Conversion from a bin GEF to an AnnData H5AD.

AnnData H5AD is a widely used data format to start downstream analysis. And AnnData package version >= 0.8.0.

saw convert gef2h5ad \
    --gef=/path/to/input/GEF \
    --bin-size=20 \
    --h5ad=/path/to/output/h5ad

Conversion from a cellbin GEF to an AnnData H5AD.

saw convert gef2h5ad \
    --cellbin-gef=/path/to/input/cellbin/GEF \
    --h5ad=/path/to/output/h5ad

gem2h5ad

Conversion from a GEM to an AnnData H5AD.

saw convert gem2h5ad \
    --gem=/path/to/input/GEM \
    --bin-size=20 \
    --h5ad=/path/to/output/h5ad

Conversion from a cellbin GEF to an AnnData H5AD.

saw convert gem2h5ad \
    --cellbin-gem=/path/to/input/cellbin/GEM \
    --h5ad=/path/to/output/h5ad

gef2img

Plot a heatmap of a bin GEF.

It supports using feature expression matrix to generate a grayscale image heatmap of the spatial expression.

saw convert gef2img \
    --gef=/path/to/input/GEF \
    --bin-size=1 \
    --image=/path/to/output/heatmap/TIFF/image

Image related

tar2img

Extract TIFF images from an image .tar.gz file. Usually including a microscope image aligned with the matrix, a tissue segmentation image and a cell segmentation image, if required algorithmic or manual processing results are recorded in the image .tar.gz file.

saw convert tar2img \
    --image-tar=/path/to/input/image/tar \
    --image=/path/to/output/folder

img2rpi

Conversion from TIFF images to an RPI file, used in StereoMap.

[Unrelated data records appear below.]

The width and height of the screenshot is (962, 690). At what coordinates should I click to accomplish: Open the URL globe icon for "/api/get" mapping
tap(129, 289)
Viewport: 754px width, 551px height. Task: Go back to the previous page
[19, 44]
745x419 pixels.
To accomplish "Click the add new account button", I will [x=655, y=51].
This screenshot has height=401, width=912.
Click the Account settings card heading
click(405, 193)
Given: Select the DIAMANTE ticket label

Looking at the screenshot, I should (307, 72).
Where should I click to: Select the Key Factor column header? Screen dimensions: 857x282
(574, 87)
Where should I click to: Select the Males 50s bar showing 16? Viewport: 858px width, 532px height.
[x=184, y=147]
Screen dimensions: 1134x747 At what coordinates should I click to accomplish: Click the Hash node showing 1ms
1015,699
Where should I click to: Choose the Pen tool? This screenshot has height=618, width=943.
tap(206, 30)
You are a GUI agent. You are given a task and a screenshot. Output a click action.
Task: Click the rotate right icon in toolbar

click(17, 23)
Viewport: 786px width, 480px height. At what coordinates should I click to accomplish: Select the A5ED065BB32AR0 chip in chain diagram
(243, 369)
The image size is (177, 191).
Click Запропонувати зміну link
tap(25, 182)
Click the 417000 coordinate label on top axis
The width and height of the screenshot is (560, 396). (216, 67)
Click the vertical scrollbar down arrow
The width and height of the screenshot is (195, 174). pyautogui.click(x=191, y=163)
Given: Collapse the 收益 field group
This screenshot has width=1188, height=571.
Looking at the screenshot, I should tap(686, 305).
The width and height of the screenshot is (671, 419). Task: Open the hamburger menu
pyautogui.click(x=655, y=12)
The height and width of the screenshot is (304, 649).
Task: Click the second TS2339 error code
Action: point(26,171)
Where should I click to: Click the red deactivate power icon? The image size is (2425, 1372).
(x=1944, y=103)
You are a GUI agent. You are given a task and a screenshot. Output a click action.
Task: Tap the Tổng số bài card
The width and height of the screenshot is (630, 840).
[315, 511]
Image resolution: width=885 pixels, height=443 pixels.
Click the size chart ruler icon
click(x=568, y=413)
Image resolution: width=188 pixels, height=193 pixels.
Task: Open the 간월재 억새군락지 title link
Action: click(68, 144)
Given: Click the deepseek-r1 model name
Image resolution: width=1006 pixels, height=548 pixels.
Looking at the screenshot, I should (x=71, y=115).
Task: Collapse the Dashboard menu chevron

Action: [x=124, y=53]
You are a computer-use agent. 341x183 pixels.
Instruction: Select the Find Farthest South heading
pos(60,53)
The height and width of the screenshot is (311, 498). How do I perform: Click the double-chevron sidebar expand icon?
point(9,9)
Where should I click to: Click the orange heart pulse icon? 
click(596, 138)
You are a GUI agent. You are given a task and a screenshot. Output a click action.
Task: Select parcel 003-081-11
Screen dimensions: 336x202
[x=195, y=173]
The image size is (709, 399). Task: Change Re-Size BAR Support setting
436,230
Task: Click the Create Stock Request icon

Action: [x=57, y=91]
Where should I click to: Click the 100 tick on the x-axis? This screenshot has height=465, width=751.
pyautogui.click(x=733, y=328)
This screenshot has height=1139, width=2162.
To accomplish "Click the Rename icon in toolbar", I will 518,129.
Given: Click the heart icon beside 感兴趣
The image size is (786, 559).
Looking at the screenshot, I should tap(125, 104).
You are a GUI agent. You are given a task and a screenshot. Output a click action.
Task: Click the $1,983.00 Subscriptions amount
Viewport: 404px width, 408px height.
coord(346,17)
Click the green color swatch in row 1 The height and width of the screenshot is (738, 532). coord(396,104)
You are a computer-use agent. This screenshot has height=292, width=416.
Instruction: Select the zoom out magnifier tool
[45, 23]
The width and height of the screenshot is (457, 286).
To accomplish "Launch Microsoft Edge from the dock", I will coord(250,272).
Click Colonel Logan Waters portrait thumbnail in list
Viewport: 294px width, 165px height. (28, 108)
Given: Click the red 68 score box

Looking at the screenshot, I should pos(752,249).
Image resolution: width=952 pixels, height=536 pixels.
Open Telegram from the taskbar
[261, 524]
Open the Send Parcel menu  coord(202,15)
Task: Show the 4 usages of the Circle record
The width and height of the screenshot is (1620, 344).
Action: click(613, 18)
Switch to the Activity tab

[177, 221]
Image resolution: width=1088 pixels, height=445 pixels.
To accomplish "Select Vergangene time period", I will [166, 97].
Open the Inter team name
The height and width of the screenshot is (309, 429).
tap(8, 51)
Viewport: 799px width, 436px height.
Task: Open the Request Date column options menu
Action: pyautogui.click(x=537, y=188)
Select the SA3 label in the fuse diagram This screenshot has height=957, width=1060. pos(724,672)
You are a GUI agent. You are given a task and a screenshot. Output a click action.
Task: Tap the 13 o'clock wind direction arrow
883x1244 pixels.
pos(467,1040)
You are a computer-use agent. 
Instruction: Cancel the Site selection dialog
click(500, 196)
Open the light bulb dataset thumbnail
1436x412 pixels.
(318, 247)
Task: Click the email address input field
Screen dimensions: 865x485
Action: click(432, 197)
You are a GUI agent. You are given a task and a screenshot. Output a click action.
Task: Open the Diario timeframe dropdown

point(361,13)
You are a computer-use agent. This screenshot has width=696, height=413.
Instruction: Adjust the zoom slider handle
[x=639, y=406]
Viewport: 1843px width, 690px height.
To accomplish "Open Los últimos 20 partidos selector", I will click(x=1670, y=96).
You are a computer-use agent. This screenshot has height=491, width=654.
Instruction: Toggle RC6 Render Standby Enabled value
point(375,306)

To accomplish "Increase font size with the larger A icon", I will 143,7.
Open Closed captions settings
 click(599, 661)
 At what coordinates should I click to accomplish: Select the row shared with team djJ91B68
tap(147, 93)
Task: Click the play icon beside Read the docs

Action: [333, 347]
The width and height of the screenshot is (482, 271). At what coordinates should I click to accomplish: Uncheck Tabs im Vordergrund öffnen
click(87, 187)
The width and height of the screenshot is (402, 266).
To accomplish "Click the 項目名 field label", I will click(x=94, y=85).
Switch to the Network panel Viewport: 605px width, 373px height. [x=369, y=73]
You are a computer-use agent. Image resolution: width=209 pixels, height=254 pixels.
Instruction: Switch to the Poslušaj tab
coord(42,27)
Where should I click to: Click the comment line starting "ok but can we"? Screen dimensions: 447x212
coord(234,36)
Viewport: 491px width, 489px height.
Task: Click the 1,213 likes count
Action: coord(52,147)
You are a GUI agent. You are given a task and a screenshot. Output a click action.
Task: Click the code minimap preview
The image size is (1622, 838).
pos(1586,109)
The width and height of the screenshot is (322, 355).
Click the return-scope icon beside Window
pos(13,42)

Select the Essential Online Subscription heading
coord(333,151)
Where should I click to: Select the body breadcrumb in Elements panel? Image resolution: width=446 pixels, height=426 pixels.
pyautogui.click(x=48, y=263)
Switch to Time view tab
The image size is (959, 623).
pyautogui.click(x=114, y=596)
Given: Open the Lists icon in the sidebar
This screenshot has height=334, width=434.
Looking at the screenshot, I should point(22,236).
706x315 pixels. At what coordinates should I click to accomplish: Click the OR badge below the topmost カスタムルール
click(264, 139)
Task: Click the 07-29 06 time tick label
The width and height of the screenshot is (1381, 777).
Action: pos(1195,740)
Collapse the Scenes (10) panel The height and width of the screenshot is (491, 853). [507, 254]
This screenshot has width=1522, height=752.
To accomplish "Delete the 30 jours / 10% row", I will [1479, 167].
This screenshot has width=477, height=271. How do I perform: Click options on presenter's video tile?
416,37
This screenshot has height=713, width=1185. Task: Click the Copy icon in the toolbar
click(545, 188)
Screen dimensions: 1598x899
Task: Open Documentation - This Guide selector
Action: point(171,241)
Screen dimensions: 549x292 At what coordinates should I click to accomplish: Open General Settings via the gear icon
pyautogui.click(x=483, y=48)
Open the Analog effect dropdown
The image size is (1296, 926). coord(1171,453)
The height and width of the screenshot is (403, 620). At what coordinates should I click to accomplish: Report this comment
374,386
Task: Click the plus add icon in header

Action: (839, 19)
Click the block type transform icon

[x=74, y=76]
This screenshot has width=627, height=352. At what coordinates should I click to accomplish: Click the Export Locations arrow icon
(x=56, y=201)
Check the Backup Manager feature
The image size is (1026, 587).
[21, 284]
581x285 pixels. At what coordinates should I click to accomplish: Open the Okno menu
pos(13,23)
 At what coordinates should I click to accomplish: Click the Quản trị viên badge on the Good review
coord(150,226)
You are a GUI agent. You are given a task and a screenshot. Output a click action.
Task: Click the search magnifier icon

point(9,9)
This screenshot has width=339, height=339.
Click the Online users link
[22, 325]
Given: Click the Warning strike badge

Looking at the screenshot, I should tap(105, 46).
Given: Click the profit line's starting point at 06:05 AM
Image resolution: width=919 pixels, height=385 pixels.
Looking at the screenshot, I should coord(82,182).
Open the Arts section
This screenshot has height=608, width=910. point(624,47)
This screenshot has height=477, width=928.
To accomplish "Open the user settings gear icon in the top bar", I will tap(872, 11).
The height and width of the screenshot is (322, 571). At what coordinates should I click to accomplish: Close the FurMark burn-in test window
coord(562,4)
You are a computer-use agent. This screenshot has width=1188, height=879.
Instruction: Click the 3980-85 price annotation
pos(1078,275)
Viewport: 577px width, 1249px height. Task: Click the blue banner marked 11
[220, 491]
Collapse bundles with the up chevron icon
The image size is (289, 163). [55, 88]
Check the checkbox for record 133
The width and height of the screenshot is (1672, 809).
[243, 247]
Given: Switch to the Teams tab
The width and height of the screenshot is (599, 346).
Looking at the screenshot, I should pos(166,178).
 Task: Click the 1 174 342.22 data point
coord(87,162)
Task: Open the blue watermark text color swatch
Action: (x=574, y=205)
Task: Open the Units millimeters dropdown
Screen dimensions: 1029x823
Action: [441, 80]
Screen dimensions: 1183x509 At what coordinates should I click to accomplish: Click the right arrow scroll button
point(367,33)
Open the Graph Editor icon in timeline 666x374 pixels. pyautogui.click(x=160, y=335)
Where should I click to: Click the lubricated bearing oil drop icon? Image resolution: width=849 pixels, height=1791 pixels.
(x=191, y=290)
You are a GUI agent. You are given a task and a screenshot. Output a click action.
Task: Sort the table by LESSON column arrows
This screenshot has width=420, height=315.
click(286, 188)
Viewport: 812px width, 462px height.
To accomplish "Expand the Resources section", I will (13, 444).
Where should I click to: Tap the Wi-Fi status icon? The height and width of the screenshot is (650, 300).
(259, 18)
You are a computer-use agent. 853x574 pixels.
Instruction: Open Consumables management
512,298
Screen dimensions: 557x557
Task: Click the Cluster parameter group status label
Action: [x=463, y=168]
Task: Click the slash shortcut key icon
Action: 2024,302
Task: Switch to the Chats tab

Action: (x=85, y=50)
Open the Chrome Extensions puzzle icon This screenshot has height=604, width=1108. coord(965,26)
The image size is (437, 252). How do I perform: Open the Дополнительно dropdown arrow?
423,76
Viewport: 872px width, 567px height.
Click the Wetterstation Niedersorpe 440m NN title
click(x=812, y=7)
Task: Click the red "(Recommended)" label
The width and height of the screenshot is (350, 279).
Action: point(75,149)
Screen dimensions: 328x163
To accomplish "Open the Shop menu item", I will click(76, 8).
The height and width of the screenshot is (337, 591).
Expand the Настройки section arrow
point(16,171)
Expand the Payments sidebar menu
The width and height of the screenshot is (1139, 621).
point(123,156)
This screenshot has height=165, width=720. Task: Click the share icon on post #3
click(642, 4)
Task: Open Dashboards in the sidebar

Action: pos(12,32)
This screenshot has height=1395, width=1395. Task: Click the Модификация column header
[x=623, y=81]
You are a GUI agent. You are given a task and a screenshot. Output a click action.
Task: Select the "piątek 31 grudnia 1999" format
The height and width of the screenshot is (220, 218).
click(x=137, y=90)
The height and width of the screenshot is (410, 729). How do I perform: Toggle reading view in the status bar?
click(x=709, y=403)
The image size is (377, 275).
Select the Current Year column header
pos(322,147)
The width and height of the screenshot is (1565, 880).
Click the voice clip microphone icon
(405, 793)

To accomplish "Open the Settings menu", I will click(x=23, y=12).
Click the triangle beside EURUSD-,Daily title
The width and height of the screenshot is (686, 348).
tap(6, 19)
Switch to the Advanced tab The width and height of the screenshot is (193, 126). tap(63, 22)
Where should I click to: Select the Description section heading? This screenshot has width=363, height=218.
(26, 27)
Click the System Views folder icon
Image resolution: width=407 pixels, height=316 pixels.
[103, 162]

Layer names can be set arbitrarily, but follow the format of <stain_type>/<image_type>, like DAPI/TissueMask. For the image of cell segmentation, we recommend you setting the layer name with a prefix of "CellMask", so that StereoMap display cell borders directly.

saw convert img2rpi \
    --image=/path/to/input/image1,/path/to/input/image2,/path/to/input/image3... \
    --layers=DAPI/Image,DAPI/TissueMask,DAPI/CellMask... \
    --rpi=/path/to/output/rpi

merge

Merge images (up to three) into one image.

Note that the order of the image input represents its color channel, R-G-B.

saw convert merge \
    --image=/path/to/input/image1,/path/to/input/image2,/path/to/input/image3 \ 
    --merged-image=/path/to/output/multichannel/image

Merged image of microscopy image ssDNA_SS200000135TL_D1_regist.tif and tissue segmentation mask file ssDNA_SS200000135TL_D1_tissue_cut.tif to evaluate the performance of tissue segmentation.

Part of the merged image of the microscopy image ssDNA_SS200000135TL_D1_regist.tif and cell segmentation mask file ssDNA_SS200000135TL_D1_mask.tif to evaluate the performance of cell segmentation.

overlay

Stack the template points onto the image, to check whether the image template crosspoints derived by image QC are accurate.

The matrix template file, <stain_type>_matrix_template.txt, can be found in visualization.tar.gz.

saw convert overlay \
    --image=/path/to/input/image \
    --template=/path/to/input/template/txt \
    --overlaid-image=/path/to/output/overlaid/image

Stack the matrix template onto ssDNA_SS200000135TL_D1_regist.tif image to verify the registration outcome.